___ EXERCISE MATERIALS ___
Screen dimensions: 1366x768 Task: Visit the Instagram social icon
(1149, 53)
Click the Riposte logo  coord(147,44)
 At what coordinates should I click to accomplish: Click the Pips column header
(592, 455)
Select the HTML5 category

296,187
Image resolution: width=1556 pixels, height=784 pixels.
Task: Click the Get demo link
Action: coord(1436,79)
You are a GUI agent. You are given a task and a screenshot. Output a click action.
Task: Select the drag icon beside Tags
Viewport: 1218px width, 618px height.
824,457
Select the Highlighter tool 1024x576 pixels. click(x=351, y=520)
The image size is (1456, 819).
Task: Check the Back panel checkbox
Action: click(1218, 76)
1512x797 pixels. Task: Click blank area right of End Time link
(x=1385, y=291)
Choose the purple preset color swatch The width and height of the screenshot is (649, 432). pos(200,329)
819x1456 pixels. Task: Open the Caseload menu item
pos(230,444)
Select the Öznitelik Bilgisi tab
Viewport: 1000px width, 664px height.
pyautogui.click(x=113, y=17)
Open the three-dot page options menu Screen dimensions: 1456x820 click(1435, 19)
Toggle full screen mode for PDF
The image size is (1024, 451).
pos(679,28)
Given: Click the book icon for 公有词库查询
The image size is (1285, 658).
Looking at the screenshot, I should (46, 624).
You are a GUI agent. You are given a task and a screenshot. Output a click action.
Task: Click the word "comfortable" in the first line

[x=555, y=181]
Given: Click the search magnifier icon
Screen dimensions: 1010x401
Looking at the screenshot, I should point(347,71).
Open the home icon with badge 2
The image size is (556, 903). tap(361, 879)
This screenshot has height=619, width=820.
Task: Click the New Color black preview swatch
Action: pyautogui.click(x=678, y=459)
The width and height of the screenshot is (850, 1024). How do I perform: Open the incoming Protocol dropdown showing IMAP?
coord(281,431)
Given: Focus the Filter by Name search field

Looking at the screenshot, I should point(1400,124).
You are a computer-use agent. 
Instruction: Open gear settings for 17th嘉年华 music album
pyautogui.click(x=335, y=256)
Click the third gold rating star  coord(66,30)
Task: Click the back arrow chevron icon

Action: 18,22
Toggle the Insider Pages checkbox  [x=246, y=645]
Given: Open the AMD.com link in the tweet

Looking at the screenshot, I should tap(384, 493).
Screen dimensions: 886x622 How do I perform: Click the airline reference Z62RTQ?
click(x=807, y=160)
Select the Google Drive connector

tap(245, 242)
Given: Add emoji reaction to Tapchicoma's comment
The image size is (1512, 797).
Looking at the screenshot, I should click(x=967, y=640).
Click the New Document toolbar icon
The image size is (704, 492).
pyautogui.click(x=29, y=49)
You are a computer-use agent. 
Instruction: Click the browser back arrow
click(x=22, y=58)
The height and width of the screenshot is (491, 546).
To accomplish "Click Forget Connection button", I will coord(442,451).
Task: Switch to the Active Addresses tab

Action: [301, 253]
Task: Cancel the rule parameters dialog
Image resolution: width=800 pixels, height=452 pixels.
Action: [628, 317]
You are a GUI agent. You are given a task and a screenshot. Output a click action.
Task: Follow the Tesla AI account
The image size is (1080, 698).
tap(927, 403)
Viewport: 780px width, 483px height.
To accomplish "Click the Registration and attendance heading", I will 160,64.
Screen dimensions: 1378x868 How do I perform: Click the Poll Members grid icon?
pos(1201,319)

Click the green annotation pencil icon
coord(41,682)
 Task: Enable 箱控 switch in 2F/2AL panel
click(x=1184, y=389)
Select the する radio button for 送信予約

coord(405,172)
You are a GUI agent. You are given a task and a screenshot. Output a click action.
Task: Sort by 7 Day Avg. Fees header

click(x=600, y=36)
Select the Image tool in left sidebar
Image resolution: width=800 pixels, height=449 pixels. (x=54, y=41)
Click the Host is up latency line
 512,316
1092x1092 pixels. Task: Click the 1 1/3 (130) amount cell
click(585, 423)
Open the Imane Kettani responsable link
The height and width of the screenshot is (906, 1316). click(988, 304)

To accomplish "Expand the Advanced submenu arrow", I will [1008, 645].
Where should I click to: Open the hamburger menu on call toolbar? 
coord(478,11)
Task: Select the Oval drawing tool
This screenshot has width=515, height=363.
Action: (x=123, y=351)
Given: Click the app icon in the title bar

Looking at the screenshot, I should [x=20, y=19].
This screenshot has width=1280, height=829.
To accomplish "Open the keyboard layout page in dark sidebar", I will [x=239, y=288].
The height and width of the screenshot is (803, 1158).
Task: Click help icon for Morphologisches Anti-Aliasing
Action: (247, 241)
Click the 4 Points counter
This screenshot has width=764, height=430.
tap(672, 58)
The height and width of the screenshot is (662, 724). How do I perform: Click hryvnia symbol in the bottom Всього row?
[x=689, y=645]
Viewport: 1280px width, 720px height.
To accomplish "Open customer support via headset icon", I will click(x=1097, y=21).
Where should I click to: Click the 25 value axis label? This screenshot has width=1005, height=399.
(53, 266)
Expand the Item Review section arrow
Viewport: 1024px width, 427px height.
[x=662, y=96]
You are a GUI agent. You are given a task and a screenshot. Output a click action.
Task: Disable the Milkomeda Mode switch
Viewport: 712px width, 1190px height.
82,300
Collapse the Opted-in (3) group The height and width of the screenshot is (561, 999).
___
WHAT YOU WILL DO: Look above for every line with the word "Toggle" and copy it.

COMPLETED TASK:
Toggle full screen mode for PDF
Toggle the Insider Pages checkbox  [x=246, y=645]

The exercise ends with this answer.